STEER-Away
Personalized Safety Alignment via Logit Steering
A. Trache (TU Delft - Electrical Engineering, Mathematics and Computer Science)
Jie Yang – Mentor (TU Delft - Electrical Engineering, Mathematics and Computer Science)
Enrico Liscio – Mentor (TU Delft - Electrical Engineering, Mathematics and Computer Science)
Carolin Brandt – Graduation committee member (TU Delft - Electrical Engineering, Mathematics and Computer Science)

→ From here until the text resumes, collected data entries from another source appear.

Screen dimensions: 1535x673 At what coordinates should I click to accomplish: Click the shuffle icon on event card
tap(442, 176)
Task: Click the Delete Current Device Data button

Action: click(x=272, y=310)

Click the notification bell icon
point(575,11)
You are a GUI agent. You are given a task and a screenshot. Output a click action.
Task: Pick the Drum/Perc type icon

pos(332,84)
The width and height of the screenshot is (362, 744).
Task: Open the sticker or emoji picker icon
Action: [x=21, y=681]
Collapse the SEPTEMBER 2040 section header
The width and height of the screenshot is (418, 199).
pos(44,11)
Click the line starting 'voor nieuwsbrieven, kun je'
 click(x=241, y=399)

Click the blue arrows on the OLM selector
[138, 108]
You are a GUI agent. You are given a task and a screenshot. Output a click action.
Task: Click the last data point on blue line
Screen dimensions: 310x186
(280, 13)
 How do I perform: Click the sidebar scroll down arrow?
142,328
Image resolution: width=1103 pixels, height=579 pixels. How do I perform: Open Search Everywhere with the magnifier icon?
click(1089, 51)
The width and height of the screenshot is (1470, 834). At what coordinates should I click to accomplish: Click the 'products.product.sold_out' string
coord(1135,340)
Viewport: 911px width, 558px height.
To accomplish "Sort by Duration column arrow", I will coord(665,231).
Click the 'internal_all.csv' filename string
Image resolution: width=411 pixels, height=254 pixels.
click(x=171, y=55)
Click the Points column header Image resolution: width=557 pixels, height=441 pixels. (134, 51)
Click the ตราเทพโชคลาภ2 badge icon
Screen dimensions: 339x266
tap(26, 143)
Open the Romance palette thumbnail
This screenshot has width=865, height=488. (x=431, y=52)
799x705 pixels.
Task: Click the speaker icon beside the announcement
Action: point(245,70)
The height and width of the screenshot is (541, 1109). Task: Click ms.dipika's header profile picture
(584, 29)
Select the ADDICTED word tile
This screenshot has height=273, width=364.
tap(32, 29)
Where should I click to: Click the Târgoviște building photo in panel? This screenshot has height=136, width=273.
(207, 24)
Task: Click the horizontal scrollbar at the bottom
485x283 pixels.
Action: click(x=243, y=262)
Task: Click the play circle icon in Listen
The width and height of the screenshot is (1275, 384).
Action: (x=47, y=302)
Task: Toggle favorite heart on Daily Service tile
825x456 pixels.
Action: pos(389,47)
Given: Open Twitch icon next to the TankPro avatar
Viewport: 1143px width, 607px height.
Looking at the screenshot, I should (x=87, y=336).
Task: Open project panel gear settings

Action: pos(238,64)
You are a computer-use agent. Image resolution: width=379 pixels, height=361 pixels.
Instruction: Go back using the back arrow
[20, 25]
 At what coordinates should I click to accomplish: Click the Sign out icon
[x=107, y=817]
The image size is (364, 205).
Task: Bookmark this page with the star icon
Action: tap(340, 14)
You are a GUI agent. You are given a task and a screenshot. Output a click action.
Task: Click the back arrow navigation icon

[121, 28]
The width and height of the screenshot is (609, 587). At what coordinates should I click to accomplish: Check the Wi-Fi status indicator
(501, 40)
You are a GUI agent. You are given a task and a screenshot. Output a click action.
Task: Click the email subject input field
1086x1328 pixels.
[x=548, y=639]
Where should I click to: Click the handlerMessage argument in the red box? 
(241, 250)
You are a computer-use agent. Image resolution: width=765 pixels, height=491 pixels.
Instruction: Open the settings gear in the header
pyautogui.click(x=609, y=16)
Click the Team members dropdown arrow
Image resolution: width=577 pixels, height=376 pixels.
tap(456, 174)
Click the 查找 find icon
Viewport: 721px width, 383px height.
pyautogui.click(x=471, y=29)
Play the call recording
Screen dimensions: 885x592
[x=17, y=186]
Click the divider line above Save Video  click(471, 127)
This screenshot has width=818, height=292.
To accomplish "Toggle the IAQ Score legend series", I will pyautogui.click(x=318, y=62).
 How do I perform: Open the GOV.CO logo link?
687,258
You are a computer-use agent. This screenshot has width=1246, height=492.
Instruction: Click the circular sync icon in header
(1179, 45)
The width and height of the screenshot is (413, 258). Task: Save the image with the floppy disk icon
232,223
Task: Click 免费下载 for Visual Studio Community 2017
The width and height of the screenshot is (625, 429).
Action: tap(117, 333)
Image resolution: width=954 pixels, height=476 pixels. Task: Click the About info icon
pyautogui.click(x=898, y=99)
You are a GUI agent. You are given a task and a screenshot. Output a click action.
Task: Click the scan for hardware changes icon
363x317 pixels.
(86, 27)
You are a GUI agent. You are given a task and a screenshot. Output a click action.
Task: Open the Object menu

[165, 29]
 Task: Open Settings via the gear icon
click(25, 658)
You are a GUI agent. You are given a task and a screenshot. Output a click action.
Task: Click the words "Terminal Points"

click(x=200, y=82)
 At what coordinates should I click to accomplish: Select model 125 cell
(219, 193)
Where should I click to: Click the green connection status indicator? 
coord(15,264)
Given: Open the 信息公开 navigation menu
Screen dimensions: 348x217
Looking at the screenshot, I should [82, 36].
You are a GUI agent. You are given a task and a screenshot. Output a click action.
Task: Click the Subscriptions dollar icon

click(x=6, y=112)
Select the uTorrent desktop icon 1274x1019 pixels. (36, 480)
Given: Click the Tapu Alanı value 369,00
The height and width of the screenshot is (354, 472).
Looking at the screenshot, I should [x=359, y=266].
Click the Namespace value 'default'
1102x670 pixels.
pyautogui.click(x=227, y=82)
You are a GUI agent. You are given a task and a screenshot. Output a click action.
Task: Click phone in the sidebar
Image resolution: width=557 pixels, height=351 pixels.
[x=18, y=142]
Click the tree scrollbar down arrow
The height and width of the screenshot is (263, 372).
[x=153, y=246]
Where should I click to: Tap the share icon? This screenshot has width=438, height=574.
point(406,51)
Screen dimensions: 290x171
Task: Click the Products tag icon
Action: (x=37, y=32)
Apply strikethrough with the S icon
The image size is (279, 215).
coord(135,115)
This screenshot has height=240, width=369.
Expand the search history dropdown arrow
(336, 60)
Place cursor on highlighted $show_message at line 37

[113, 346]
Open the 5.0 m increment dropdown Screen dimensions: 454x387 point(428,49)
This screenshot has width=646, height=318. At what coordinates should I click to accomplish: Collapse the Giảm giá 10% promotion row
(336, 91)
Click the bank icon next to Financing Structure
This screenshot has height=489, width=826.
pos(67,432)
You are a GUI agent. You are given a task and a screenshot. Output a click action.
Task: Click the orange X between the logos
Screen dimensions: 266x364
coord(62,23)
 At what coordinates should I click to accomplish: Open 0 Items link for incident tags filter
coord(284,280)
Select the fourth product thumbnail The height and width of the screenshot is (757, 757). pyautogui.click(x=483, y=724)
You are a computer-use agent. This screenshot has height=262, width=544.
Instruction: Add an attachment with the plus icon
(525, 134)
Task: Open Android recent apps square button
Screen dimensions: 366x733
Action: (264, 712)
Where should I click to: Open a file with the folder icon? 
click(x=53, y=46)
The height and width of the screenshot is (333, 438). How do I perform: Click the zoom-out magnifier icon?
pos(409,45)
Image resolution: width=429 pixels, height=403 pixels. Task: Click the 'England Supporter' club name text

Anne Arzberger – Mentor (TU Delft - Electrical Engineering, Mathematics and Computer Science)
More Info
expand_more
Other than for strictly personal use, it is not permitted to download, forward or distribute the text or part of it, without the consent of the author(s) and/or copyright holder(s), unless the work is under an open content license such as Creative Commons.
Abstract
Large Language Models are usually aligned toward broad preference averages, while users can differ in how they perceive toxic language. This paper studies whether training free in-decoding logit-difference can support such personalized toxicity alignment without changing model weights. The key idea is to use two internal generation behaviours: an expert generation branch that represents careful, respectful language and an anti-expert generation branch that represents language patterns to avoid. The resulting difference is added to the base model’s next-token scores during generation, with the toxicity steering category chosen from an inferred user sensitivity profile. Profiles are derived from PRISM, a participatory preference dataset, and Perspective API toxicity scores. On Llama 3.1 8B, I evaluate two methods, Anti-Expert Contrastive Decoding (ACD) and Expert–Anti-Expert Differential Steering (EADS). The results suggest that EADS gives the more balanced trade-off, showing that stronger steering reduces measured toxicity distance while preserving general MMLU utility better than ACD. EADS shows a 12.65% mean reduction in measured toxicity-distance, and a below 1% reduction in both Massive Multitask Language Understanding (MMLU) accuracy and generated answer perplexity. The findings remain limited by the use of automatic toxicity scores as a proxy and by the coarse user-profile representation. These results show that training-free logit-steering is a favorable alternative for personalized toxicity alignment, but it should be, in the future, validated using human evaluation.